-- COMPLETE THE FOLLOWING --
1. According to the impeachment commentary below, list the three things that Republicans argue the trial will do for Trump.
2. In the impeachment commentary below, what have Republicans agreed to regarding the trial proceedings?

DOCUMENT TEXT Start Marker

To summarize, Republicans are trying to signal that Democrats should just drop the whole thing. The votes are not there; ergo, it’s a waste of time. All it will do is raise Trump’s profile, give him a platform to air his grievances, and launch his political revival. Who wants that?

The Democrats want that.

Despite President Biden’s pretensions about bringing our nation together, Democrats want to impeach Trump because it will be divisive, not despite its divisiveness. They are banking on his being acquitted and politically revived, not underestimating that possibility. They want him to run for office again, not banish him.

Yes, the former president’s impeachment trial will be divisive for the country, but not in a way that troubles the Democrats. Rather, it will unite the Left while intensifying the Right’s internecine conflict.

With Republicans having agreed to delay the trial proceedings for a couple of weeks, impeachment will be a boon for the fledgling Biden administration. The new president will get his major appointees confirmed and installed in the various executive departments and agencies. Meantime, Biden will get a double windfall.

DOCUMENT TEXT End Marker
DATA FOR REVIEW Start Marker

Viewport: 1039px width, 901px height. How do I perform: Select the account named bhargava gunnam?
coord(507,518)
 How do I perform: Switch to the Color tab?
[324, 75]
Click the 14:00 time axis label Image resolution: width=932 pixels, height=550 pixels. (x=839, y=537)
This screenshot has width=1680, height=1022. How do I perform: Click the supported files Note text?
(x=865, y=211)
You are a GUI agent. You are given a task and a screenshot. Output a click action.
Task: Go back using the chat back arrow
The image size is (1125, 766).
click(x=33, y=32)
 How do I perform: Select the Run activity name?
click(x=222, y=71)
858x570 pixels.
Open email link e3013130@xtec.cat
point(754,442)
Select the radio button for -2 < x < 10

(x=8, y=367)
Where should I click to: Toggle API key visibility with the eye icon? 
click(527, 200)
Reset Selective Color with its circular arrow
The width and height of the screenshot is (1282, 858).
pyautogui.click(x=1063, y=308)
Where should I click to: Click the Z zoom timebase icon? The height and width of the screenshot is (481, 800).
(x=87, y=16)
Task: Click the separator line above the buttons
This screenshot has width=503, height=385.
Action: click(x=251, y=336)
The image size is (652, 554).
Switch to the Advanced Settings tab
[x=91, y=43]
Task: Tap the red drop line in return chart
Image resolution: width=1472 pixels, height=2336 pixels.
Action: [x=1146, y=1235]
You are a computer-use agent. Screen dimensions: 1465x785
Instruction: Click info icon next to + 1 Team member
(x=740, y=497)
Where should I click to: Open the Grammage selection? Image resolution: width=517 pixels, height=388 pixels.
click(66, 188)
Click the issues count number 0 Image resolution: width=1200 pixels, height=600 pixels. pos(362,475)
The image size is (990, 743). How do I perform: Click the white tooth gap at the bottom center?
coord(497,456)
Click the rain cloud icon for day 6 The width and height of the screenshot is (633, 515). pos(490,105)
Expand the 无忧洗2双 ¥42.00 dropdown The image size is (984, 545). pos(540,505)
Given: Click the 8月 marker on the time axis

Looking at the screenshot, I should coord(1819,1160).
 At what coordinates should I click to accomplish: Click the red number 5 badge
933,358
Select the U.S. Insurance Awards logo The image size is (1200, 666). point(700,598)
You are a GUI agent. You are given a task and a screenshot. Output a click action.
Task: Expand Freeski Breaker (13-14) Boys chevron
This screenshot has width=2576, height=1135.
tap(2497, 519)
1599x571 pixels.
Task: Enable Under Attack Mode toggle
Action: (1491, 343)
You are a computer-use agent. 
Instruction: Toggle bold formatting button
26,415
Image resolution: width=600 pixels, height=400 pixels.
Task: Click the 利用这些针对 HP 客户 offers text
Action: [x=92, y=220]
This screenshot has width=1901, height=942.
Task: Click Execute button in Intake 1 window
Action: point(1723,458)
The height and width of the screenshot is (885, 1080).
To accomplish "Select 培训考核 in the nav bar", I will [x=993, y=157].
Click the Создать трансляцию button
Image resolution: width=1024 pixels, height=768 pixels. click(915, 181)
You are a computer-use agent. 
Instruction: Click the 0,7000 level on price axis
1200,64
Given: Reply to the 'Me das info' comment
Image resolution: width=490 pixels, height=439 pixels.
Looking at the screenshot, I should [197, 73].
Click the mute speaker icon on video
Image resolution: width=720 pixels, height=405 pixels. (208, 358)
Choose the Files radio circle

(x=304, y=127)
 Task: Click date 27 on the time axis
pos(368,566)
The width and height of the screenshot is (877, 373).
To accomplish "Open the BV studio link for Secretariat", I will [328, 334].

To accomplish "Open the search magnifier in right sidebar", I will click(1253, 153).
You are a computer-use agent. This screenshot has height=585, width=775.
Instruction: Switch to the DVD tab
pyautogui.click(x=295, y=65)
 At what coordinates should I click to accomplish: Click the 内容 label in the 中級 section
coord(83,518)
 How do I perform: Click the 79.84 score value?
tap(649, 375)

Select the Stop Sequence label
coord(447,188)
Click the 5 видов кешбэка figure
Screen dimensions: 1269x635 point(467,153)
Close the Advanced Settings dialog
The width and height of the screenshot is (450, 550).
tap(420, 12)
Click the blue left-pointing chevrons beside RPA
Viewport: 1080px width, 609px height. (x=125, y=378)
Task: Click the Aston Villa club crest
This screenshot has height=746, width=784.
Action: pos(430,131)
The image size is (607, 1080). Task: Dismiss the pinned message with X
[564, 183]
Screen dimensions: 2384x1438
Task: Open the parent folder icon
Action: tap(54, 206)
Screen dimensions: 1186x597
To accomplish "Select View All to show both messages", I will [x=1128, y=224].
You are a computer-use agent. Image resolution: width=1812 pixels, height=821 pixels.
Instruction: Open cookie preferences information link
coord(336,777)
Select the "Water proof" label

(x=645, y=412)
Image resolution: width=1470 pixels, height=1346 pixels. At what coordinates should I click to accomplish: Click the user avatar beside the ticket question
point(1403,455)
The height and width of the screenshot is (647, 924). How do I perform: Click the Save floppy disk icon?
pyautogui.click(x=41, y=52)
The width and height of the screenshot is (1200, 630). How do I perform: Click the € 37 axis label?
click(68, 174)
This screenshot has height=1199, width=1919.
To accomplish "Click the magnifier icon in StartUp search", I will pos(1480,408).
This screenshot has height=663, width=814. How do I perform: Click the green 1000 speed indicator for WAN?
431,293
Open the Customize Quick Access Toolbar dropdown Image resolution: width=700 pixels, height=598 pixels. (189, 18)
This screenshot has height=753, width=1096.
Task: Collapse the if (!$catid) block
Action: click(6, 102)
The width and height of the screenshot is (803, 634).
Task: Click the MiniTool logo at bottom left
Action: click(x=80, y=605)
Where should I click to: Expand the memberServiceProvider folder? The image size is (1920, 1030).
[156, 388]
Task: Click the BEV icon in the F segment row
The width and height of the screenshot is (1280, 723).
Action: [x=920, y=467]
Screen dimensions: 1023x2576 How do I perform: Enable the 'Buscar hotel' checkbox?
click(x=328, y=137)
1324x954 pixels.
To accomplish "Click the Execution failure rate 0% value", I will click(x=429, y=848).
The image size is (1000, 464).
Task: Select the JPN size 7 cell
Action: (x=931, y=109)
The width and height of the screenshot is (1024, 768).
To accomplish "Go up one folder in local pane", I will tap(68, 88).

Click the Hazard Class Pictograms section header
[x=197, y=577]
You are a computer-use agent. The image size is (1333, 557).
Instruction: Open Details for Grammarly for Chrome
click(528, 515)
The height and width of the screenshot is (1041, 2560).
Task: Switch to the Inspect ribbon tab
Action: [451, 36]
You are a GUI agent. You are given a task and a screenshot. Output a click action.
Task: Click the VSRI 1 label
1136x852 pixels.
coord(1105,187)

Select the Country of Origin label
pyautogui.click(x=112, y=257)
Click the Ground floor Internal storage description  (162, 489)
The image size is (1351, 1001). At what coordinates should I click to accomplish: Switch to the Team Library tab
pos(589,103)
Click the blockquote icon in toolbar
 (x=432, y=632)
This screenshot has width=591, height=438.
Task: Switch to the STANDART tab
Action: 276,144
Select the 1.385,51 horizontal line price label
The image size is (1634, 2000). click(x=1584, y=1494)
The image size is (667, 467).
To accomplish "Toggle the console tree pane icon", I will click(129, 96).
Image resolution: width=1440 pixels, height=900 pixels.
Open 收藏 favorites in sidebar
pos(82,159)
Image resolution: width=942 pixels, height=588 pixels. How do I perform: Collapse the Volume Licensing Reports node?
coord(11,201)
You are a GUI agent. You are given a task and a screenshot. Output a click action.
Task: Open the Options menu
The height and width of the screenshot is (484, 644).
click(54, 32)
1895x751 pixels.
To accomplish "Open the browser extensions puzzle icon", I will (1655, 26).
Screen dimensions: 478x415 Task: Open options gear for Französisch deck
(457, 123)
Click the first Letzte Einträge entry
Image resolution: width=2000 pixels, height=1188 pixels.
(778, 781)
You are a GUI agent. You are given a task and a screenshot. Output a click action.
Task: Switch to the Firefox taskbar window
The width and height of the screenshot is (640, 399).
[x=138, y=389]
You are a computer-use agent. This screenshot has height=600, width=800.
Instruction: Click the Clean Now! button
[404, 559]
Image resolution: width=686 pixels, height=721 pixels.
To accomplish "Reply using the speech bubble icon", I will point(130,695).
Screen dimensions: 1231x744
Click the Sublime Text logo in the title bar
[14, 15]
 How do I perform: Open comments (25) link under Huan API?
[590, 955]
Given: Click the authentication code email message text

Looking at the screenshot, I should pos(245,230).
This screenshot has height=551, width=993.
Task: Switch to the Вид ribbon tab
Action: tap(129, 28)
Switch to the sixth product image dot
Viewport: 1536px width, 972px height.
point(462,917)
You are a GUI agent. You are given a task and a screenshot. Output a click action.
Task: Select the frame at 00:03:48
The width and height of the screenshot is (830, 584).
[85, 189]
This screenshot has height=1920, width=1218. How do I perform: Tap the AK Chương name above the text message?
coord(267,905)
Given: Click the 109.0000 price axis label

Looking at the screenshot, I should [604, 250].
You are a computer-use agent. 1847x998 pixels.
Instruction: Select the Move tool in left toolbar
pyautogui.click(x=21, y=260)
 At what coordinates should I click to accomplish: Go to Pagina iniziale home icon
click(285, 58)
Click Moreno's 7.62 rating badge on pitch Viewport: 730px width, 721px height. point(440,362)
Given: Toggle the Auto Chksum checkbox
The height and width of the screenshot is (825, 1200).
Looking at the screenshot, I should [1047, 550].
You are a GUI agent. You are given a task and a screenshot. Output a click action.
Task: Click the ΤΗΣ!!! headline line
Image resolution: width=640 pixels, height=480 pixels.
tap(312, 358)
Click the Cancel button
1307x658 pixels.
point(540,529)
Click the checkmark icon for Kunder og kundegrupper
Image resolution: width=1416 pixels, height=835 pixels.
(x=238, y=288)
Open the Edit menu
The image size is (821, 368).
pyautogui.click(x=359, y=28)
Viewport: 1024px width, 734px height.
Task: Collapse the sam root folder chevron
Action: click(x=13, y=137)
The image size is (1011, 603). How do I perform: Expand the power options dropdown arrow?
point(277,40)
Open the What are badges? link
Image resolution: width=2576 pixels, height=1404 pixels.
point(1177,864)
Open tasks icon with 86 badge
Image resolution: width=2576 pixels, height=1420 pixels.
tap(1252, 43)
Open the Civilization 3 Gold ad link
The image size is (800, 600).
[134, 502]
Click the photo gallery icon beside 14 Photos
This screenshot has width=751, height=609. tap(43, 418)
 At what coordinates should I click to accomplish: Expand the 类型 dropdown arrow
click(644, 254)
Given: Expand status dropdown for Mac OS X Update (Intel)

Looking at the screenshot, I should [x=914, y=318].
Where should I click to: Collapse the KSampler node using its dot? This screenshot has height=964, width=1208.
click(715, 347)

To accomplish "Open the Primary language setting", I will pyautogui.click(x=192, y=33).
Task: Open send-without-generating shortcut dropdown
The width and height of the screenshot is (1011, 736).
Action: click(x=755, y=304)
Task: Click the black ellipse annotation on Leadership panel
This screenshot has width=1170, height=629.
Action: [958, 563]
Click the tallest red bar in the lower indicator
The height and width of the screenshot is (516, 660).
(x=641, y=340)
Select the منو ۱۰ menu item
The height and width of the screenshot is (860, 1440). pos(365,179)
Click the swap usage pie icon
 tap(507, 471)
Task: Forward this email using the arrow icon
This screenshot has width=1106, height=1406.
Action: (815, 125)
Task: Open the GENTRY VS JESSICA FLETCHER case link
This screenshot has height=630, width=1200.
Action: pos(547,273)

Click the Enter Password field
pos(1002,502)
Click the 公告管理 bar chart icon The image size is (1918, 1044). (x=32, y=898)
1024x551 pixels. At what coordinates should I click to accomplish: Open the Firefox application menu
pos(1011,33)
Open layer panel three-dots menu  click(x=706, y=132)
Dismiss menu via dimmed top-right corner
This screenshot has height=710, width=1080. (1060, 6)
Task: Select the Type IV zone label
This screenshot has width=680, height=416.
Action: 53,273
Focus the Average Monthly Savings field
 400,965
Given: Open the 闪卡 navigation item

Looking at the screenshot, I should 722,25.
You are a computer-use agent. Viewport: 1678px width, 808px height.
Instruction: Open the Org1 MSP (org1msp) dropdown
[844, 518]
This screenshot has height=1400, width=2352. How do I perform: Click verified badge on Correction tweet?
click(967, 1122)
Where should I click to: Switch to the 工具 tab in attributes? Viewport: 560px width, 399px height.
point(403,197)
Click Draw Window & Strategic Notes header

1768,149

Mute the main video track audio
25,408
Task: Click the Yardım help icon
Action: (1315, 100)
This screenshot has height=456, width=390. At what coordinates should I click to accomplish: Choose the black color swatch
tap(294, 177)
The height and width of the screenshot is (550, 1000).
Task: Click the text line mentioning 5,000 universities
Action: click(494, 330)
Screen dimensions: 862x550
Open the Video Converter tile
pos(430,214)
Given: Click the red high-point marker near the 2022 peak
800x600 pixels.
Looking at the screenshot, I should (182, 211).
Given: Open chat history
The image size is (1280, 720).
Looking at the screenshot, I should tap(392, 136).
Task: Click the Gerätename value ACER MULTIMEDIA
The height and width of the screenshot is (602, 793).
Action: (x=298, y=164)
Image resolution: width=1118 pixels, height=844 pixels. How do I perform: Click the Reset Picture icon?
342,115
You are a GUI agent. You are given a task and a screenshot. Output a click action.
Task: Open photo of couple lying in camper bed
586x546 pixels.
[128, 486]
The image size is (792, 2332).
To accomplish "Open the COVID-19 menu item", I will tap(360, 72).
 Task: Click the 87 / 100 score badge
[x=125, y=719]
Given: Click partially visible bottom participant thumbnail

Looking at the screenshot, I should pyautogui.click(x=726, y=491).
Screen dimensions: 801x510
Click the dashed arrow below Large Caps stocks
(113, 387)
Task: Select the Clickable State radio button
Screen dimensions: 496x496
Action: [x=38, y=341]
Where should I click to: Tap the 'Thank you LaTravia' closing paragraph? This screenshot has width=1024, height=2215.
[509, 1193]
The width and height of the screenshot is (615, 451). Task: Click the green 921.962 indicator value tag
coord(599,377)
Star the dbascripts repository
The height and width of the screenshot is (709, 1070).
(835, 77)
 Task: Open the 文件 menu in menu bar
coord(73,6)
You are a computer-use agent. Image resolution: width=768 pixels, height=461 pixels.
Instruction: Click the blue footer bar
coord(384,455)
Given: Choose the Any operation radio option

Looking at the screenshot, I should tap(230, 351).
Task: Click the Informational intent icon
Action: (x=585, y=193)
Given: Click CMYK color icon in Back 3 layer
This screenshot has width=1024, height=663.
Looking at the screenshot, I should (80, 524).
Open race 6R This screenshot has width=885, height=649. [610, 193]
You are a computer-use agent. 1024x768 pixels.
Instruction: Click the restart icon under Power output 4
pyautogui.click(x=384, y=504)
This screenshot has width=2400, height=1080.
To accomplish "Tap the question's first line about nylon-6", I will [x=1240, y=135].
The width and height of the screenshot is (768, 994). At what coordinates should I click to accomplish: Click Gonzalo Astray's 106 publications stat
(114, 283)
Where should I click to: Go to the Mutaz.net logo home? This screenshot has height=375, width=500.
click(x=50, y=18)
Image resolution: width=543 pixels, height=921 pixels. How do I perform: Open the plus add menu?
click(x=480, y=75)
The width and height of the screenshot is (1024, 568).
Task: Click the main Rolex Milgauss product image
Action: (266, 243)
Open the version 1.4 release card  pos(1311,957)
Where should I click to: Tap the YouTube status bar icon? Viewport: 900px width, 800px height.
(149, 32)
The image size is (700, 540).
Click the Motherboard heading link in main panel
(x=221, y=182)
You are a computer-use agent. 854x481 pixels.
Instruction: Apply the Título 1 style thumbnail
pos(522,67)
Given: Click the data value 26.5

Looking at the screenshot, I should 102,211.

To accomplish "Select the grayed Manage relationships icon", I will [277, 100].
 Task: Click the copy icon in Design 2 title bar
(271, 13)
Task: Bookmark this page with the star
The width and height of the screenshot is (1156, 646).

DATA FOR REVIEW End Marker

-- ANSWERS TO THE EXERCISES --
1.
- Raise Trump's profile
- Give him a platform to air his grievances
- Launch his political revival

2. They have agreed to delay the trial proceedings for a couple of weeks.